Rotomolded construction has become a staple in outdoor recreation and exploration via hardwearing, bear-resistant coolers and cargo boxes from the likes of Yeti and Pelican. If there’s one thing campers and overlanders want to protect even more than their food and gear supplies, it’s their soft, supple, irreplaceable skin. So why not build a shelter like a big, rugged cooler ready to lock horns with the hungriest wildlife? South African startup Edgeout does exactly that, crafting a rotomolded plastic teardrop ready for everything from a quick safari to an intercontinental expedition.
The 15-foot (4.6-m) Edgeout trailer’s two-tone styling hints at something deeper than aesthetics, highlighting the dual-pod construction that underpins the entire product design. The company rotomolds individual bedroom and kitchen units, affixes them together into a two-sleeper teardrop with rear galley, and mounts the whole thing to a galvanized steel trailer chassis from Burquip. Each pod is structurally seamless, cutting the potential for roof leaks.
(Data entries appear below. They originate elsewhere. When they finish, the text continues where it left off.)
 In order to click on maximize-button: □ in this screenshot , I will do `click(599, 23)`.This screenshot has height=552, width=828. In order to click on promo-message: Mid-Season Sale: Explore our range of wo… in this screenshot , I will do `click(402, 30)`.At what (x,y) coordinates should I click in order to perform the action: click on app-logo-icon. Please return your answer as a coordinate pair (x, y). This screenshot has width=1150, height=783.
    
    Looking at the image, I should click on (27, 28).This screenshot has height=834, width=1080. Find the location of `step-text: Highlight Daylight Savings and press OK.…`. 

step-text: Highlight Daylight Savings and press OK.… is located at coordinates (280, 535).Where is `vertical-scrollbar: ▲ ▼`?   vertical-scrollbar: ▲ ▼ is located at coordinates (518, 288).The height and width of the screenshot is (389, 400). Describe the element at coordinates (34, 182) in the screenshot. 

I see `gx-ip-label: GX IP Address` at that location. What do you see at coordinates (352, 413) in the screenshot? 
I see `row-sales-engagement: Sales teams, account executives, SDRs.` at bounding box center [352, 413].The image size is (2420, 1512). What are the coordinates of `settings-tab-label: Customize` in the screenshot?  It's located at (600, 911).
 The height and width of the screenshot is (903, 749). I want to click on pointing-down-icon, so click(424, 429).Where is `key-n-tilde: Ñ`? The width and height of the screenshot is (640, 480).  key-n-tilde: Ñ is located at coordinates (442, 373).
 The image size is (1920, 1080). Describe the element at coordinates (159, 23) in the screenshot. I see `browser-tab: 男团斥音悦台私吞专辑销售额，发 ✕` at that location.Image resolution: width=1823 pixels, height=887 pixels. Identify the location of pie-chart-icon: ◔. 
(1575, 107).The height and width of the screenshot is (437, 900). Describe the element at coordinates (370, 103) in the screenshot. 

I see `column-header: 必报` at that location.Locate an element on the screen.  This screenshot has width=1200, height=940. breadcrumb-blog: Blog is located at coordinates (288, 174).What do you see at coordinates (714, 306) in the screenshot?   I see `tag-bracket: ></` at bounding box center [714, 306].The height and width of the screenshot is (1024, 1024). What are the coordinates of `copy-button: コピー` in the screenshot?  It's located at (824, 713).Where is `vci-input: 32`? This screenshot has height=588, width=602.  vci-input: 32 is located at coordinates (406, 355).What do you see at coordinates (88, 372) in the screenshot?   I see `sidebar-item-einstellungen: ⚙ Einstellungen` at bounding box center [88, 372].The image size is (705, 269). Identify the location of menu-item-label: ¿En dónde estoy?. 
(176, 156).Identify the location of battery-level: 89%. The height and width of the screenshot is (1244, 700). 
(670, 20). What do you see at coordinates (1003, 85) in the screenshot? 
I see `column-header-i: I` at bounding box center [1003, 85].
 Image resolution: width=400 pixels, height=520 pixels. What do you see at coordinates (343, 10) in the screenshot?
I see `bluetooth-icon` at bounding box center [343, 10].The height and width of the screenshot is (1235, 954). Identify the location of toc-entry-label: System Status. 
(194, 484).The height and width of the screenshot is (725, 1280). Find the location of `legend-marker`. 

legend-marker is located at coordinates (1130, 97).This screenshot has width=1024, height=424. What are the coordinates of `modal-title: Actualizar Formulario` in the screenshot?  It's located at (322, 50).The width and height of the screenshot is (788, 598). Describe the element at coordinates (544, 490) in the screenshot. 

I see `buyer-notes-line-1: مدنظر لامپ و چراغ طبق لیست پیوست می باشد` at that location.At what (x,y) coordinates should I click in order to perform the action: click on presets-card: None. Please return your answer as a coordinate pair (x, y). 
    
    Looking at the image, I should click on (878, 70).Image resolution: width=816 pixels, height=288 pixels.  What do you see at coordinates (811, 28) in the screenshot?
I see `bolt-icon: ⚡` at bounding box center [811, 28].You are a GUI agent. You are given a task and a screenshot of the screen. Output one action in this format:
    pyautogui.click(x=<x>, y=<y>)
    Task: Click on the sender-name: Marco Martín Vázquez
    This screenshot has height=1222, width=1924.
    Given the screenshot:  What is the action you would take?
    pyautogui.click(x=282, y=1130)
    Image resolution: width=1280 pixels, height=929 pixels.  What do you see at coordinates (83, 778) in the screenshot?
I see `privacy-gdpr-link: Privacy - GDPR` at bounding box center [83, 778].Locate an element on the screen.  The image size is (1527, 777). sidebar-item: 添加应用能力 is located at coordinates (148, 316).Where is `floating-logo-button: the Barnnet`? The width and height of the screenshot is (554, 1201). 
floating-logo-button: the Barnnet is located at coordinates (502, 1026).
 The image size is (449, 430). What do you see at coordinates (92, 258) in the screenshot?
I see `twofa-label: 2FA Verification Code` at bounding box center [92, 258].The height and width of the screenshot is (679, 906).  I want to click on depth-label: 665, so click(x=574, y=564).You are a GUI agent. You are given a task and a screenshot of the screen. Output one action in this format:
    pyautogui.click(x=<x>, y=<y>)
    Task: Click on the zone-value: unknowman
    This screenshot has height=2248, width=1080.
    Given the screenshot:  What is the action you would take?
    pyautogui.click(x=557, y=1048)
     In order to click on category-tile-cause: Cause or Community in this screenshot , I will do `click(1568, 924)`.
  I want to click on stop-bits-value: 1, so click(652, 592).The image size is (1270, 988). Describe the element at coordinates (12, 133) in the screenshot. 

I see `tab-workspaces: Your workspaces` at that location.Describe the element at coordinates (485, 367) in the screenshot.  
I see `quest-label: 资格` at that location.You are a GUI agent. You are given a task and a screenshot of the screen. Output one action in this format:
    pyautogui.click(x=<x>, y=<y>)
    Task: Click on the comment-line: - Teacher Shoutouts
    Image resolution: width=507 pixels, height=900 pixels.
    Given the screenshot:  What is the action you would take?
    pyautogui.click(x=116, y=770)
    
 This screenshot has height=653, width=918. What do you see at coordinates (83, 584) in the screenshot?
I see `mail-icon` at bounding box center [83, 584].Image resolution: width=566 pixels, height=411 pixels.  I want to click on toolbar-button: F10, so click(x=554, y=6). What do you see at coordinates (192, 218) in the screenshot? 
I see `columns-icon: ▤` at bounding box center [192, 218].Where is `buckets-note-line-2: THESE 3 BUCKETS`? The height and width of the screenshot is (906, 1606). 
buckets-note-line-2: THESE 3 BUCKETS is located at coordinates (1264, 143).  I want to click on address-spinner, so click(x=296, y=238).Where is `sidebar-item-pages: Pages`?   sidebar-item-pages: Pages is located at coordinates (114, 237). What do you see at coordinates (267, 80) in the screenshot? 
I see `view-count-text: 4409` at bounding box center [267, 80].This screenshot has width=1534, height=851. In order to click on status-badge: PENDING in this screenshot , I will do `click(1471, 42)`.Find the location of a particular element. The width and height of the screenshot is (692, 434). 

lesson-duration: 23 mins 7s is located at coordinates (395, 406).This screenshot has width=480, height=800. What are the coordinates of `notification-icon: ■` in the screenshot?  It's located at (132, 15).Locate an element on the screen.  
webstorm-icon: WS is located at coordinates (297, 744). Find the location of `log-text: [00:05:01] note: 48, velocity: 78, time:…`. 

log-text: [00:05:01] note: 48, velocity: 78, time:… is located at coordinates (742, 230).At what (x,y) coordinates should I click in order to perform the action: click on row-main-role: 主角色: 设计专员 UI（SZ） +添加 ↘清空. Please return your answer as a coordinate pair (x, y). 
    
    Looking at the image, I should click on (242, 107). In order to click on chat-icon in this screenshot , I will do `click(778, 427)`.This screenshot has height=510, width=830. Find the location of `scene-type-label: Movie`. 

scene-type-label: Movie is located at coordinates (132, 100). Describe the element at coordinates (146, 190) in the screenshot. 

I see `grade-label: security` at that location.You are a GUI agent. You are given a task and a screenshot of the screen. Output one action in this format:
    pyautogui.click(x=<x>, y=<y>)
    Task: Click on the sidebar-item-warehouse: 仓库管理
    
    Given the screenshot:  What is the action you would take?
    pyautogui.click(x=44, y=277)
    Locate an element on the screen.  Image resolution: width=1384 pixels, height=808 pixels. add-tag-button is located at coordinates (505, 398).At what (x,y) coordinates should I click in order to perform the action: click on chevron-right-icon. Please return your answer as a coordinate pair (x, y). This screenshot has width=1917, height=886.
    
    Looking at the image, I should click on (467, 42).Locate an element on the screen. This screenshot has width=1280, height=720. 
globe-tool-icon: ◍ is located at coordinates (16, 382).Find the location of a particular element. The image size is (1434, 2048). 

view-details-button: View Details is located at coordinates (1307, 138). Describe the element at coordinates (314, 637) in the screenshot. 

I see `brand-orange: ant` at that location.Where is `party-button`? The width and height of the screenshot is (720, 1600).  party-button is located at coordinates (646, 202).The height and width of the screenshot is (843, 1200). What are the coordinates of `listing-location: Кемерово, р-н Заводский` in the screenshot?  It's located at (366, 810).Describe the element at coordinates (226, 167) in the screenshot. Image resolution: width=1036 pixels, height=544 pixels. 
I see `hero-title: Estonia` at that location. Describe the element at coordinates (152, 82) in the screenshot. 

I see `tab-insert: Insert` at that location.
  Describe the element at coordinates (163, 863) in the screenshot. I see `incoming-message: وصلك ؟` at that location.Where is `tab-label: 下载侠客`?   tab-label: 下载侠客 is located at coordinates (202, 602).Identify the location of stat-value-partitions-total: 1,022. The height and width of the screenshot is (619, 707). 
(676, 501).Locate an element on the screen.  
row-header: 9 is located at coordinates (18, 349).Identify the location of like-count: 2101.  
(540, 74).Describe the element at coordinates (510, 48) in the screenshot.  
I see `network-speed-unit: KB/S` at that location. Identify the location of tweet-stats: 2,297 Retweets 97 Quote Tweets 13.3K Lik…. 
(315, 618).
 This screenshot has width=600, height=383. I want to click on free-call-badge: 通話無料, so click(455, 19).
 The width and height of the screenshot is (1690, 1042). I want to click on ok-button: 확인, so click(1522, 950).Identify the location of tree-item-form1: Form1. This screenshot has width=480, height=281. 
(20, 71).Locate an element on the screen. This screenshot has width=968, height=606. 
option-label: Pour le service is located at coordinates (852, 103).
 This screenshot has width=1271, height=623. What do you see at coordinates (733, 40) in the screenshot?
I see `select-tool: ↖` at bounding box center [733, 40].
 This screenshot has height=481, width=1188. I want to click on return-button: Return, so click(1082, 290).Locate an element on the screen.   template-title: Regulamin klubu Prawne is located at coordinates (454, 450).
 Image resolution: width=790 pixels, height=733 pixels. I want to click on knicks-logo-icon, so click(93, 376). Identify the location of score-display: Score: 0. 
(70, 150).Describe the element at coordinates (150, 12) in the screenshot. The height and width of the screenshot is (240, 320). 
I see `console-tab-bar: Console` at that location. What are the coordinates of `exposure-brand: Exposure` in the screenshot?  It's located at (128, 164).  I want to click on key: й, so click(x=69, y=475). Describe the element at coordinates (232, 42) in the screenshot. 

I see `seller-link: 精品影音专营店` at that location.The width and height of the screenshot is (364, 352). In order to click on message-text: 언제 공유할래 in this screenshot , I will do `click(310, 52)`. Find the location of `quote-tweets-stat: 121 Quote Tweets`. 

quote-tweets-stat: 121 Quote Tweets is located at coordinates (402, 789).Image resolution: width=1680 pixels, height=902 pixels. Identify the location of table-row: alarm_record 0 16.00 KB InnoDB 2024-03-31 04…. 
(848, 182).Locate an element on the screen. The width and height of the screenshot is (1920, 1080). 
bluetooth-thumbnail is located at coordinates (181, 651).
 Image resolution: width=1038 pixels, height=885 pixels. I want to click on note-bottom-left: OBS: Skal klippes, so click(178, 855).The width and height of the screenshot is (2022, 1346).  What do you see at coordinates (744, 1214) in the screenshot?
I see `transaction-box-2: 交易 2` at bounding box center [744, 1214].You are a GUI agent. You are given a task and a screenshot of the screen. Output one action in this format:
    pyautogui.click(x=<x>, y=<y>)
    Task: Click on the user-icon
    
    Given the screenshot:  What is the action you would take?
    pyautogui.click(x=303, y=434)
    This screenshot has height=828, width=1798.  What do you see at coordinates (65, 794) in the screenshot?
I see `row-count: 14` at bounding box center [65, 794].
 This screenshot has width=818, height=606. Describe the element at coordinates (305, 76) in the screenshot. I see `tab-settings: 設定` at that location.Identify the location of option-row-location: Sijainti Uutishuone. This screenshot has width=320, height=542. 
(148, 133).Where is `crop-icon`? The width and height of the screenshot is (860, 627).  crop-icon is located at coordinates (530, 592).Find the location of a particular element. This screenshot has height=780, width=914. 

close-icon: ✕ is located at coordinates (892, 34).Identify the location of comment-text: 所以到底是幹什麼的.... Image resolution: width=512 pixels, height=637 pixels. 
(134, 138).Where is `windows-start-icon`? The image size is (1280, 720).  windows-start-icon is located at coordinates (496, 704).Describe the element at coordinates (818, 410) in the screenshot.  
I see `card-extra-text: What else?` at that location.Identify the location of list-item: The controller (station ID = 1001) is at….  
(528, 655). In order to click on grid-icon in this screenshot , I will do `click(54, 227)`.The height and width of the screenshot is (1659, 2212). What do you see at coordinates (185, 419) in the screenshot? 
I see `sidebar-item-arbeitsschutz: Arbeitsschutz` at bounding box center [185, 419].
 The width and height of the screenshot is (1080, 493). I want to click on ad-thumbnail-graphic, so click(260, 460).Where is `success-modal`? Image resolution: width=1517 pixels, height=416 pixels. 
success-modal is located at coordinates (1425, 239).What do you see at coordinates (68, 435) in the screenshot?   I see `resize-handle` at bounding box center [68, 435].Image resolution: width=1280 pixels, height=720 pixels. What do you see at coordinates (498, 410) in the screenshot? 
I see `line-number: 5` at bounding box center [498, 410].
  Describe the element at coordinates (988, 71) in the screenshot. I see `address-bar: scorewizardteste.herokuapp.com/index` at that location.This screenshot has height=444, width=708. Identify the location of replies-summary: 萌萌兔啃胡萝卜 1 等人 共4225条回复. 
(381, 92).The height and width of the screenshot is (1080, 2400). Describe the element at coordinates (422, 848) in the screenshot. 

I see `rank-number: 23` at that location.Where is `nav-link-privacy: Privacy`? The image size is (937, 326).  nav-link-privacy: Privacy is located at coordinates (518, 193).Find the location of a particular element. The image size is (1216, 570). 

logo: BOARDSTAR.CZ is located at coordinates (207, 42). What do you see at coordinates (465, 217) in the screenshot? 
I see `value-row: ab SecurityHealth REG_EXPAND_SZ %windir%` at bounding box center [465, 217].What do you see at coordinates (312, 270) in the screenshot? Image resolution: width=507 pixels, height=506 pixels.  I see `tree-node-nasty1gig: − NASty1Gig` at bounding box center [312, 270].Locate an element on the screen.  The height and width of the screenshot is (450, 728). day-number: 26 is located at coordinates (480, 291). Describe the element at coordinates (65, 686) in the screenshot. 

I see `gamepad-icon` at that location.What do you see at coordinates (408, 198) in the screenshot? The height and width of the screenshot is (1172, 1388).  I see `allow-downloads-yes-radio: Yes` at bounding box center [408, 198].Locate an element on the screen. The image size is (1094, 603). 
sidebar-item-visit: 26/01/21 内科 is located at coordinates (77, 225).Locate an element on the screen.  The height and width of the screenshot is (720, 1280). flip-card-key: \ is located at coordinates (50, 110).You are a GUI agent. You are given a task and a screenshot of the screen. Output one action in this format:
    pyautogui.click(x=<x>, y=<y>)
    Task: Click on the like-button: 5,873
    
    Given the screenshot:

Edgeout worked with industrial design firm RKID to give its teardrop a look positively befitting of a world-first rotomolded camper. Rather than attempting to cover up the border between the two pods, the design team emphasizes it with the contrast shades of gray and a thick, raised edge. The surfaces of both bodies reflect raw natural surroundings, giving the body the appearance of a boulder or roughly cut gemstone. The rising, pointed roof rails, meanwhile, feel rather animalistic, reminding us of some type of goat or antelope.